> _Input rows_

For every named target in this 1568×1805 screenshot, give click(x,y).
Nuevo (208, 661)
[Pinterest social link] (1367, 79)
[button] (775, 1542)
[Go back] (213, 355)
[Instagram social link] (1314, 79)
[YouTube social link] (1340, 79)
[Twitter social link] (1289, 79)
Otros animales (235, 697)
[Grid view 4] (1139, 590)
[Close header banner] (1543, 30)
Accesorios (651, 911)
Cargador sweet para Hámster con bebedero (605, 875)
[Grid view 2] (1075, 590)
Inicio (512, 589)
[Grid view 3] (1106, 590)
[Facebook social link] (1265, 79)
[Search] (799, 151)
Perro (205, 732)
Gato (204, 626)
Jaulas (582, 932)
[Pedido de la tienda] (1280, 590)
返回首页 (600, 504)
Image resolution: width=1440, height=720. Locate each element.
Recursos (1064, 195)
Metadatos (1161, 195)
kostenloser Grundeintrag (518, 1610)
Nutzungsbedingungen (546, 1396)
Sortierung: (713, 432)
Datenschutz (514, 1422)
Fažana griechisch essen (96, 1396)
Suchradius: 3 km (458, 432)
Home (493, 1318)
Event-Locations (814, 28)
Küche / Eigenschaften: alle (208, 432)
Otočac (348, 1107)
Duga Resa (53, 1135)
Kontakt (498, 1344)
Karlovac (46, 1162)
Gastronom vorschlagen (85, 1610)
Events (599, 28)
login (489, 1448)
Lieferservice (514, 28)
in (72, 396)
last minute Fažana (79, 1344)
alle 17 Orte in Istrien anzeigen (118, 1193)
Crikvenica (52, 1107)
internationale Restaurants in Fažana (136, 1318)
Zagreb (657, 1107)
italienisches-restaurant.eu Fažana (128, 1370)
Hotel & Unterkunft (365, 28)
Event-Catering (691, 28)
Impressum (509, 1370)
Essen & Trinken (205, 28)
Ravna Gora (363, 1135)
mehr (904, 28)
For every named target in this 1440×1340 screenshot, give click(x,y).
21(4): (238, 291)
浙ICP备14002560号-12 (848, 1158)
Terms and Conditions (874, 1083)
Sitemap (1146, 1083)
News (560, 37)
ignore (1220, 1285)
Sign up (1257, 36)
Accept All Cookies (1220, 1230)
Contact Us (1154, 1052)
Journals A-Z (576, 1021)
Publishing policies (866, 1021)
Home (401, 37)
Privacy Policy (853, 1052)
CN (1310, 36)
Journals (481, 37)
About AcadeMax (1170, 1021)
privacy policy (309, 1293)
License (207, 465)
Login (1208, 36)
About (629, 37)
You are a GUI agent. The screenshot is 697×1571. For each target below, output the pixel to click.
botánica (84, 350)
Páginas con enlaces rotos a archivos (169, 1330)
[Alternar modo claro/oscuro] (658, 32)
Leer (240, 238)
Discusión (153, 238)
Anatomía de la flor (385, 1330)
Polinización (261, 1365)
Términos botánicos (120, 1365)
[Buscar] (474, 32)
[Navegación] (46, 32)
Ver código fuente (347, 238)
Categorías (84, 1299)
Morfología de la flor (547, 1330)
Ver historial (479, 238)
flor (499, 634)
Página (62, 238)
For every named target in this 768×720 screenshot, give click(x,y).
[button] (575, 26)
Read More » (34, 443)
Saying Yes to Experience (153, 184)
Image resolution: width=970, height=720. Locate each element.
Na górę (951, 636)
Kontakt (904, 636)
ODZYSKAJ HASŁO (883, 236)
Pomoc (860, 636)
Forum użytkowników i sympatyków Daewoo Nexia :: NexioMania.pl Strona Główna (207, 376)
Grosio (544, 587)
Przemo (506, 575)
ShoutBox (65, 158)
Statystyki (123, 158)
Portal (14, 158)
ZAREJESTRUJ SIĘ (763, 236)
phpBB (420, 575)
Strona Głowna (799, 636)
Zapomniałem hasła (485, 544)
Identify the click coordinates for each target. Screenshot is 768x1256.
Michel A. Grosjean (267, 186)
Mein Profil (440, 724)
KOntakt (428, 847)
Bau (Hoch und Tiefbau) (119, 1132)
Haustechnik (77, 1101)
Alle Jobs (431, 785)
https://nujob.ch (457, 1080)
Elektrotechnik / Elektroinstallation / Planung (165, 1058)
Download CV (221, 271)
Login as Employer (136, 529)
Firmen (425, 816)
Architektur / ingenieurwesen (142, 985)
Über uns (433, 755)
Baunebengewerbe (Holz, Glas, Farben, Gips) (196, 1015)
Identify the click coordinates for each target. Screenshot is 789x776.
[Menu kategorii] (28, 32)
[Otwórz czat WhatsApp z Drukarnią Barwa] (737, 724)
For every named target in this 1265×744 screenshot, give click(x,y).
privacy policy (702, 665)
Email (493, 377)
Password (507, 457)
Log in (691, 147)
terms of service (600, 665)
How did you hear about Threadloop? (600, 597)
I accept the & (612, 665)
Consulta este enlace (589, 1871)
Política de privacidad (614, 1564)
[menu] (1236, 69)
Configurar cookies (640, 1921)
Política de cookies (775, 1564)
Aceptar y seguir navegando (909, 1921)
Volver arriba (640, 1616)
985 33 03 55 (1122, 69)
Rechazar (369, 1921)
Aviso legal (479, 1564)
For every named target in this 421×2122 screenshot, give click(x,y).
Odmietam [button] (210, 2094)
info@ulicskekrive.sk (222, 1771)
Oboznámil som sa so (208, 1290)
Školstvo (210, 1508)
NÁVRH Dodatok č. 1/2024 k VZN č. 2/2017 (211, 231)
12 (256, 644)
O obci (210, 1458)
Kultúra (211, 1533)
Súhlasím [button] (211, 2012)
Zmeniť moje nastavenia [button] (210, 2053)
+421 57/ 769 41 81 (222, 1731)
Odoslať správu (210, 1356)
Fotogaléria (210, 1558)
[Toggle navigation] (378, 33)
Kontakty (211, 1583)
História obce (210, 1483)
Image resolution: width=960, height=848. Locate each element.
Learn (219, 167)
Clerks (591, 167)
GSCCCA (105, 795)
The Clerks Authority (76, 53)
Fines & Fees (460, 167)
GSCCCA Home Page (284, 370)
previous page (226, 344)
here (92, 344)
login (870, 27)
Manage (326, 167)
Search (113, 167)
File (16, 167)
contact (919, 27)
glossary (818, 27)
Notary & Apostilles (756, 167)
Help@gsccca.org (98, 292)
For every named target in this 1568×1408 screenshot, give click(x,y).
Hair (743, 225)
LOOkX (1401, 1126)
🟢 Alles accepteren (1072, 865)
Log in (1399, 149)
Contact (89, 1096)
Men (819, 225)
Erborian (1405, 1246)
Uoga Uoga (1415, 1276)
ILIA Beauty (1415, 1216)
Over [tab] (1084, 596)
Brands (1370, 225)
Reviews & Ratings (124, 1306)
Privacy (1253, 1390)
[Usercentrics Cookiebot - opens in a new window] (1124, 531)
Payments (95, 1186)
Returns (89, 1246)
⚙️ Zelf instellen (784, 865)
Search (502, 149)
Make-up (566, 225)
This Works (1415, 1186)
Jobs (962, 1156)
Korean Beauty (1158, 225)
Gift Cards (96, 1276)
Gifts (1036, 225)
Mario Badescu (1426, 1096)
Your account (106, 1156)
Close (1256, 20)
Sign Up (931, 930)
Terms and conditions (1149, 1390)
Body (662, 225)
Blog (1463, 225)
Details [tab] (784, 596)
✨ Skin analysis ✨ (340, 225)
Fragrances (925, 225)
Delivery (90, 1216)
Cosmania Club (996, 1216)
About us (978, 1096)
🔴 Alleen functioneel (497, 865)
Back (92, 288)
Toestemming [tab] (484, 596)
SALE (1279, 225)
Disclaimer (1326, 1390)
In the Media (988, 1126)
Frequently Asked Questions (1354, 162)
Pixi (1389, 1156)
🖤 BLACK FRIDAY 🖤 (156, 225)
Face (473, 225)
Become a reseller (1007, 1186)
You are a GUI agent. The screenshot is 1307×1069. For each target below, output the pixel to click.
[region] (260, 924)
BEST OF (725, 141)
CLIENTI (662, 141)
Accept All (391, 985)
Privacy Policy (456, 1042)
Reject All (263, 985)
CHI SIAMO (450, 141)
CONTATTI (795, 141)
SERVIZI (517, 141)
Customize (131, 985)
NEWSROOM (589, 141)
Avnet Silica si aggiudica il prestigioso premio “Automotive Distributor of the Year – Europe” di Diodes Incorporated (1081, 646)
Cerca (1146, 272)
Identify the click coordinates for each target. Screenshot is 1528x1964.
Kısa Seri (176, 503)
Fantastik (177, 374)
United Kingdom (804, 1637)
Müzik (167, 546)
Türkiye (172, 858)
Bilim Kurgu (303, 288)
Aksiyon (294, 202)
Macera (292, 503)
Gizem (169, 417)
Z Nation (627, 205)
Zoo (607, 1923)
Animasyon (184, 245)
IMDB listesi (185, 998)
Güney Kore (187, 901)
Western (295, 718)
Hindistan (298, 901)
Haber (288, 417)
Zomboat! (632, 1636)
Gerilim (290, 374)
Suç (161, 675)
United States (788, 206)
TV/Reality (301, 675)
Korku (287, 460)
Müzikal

> _Aim of the task_
Copy the items word for word, from the first line through the line with "Nutzungsbedingungen (546, 1396)", including both of those lines.

> _Exercise output_
For every named target in this 1568×1805 screenshot, give click(x,y).
Nuevo (208, 661)
[Pinterest social link] (1367, 79)
[button] (775, 1542)
[Go back] (213, 355)
[Instagram social link] (1314, 79)
[YouTube social link] (1340, 79)
[Twitter social link] (1289, 79)
Otros animales (235, 697)
[Grid view 4] (1139, 590)
[Close header banner] (1543, 30)
Accesorios (651, 911)
Cargador sweet para Hámster con bebedero (605, 875)
[Grid view 2] (1075, 590)
Inicio (512, 589)
[Grid view 3] (1106, 590)
[Facebook social link] (1265, 79)
[Search] (799, 151)
Perro (205, 732)
Gato (204, 626)
Jaulas (582, 932)
[Pedido de la tienda] (1280, 590)
返回首页 (600, 504)
Image resolution: width=1440, height=720. Locate each element.
Recursos (1064, 195)
Metadatos (1161, 195)
kostenloser Grundeintrag (518, 1610)
Nutzungsbedingungen (546, 1396)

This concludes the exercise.